### Task to carry out
Could you return, exactly as written, only the lines from the one holding "Choose アカウントを解除する in the menu" through the final line of the records below?

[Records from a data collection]
# # # # # # #

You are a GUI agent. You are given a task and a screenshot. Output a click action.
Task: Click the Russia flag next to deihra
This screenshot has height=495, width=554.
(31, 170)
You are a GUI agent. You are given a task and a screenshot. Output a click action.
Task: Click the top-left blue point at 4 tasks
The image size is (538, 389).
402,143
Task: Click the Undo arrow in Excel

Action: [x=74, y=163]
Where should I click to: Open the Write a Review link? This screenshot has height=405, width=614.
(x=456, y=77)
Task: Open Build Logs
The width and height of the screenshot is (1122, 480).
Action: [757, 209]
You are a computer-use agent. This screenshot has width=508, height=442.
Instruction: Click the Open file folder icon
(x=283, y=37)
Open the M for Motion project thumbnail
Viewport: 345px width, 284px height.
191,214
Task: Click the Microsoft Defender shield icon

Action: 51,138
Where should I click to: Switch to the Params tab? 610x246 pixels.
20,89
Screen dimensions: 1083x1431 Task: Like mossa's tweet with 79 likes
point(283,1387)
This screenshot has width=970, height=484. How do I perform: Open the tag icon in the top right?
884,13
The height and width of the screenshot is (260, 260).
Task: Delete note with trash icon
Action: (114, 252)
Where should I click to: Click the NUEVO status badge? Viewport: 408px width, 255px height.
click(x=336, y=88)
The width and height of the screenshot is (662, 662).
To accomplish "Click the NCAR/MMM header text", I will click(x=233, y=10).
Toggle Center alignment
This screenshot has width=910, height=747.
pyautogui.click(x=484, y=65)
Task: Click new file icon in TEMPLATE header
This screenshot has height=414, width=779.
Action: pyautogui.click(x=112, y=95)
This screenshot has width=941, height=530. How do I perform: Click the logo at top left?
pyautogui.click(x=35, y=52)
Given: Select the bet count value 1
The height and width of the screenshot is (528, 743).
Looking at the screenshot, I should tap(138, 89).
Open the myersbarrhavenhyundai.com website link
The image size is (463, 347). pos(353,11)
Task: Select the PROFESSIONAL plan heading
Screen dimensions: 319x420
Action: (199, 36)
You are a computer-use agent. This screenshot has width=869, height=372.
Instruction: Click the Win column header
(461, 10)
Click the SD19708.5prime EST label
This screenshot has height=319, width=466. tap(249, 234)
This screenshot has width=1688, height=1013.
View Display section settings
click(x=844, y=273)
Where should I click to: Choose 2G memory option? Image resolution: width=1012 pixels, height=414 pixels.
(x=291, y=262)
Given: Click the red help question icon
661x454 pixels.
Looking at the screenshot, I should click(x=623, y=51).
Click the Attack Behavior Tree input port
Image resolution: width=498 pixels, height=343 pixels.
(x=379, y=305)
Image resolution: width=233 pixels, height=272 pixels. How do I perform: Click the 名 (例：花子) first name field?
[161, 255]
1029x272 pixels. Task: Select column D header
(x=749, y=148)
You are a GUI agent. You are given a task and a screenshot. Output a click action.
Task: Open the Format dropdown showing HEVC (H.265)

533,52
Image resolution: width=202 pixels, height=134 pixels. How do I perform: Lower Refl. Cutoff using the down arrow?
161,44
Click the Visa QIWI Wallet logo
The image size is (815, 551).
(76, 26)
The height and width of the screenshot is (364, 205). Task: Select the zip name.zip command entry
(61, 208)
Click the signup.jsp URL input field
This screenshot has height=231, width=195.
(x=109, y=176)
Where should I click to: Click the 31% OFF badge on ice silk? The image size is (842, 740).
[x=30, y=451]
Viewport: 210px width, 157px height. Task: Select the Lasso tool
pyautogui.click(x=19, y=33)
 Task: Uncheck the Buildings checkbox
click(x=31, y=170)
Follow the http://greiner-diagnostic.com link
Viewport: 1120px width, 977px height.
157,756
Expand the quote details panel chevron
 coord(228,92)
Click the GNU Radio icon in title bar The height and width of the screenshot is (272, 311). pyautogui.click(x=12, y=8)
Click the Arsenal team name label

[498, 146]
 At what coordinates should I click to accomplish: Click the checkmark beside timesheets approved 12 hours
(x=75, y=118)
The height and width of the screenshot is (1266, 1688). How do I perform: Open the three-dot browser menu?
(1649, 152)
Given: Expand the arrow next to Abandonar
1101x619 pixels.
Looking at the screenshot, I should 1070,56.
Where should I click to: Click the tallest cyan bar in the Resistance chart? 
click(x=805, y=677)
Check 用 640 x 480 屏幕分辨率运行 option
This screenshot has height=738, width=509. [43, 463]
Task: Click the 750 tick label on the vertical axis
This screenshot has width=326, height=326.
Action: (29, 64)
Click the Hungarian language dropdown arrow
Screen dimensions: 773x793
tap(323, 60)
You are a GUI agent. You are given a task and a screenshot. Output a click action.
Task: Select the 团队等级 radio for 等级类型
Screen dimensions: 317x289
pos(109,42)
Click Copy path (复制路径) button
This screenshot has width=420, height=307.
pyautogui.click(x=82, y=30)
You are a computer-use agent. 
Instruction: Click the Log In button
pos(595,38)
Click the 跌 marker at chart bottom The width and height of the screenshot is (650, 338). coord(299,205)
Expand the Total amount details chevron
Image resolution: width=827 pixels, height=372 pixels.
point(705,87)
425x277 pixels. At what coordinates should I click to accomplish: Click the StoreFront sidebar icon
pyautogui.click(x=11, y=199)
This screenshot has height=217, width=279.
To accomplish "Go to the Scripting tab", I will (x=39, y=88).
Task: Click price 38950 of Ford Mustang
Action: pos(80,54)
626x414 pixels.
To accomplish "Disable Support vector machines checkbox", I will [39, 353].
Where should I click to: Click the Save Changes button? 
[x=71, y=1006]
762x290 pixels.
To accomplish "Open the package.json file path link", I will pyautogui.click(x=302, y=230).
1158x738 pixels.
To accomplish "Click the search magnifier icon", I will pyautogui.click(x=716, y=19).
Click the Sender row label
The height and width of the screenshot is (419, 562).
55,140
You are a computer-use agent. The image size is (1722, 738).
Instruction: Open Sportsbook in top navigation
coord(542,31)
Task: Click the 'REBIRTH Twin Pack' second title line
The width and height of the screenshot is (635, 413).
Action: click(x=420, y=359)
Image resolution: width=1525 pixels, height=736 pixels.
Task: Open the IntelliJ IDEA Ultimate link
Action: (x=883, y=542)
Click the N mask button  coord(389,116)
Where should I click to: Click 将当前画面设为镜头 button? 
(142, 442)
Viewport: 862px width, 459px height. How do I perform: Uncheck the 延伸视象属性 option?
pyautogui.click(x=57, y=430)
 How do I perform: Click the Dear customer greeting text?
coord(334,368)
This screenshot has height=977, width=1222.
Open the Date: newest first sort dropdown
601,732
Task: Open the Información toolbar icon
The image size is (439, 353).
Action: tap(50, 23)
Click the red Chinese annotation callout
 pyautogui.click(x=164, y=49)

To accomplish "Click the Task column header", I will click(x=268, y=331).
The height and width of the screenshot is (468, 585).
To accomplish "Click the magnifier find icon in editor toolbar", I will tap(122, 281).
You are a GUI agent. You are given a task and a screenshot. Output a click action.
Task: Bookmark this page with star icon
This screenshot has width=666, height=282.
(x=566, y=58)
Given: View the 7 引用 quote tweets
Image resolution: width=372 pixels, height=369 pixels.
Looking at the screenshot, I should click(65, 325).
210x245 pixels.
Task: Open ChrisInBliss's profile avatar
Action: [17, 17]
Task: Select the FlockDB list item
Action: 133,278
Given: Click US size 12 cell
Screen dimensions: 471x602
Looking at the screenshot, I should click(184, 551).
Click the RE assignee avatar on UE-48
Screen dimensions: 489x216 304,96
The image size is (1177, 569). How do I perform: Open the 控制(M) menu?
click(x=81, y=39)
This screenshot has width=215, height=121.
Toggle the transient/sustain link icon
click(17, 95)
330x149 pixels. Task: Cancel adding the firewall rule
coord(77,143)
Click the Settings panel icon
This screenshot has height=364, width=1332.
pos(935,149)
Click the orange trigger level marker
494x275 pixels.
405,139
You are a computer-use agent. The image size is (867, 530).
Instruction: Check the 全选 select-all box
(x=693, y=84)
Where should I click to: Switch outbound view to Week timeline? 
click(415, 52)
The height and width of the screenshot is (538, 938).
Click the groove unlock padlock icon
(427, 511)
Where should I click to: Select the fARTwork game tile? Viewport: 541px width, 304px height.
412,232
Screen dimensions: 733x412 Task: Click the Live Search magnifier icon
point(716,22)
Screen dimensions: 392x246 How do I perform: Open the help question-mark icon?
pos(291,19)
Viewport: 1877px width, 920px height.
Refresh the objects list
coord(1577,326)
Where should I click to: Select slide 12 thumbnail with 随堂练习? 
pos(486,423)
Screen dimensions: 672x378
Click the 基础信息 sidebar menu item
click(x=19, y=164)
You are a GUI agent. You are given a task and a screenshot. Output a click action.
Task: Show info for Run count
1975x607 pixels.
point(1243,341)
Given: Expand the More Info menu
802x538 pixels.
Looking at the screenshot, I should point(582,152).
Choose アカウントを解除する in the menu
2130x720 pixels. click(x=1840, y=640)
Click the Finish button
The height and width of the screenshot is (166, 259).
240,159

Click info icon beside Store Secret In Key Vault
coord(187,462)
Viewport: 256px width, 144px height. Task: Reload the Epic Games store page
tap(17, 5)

# # # # # # #

### Solution for this problem
Choose アカウントを解除する in the menu
2130x720 pixels. click(x=1840, y=640)
Click the Finish button
The height and width of the screenshot is (166, 259).
240,159

Click info icon beside Store Secret In Key Vault
coord(187,462)
Viewport: 256px width, 144px height. Task: Reload the Epic Games store page
tap(17, 5)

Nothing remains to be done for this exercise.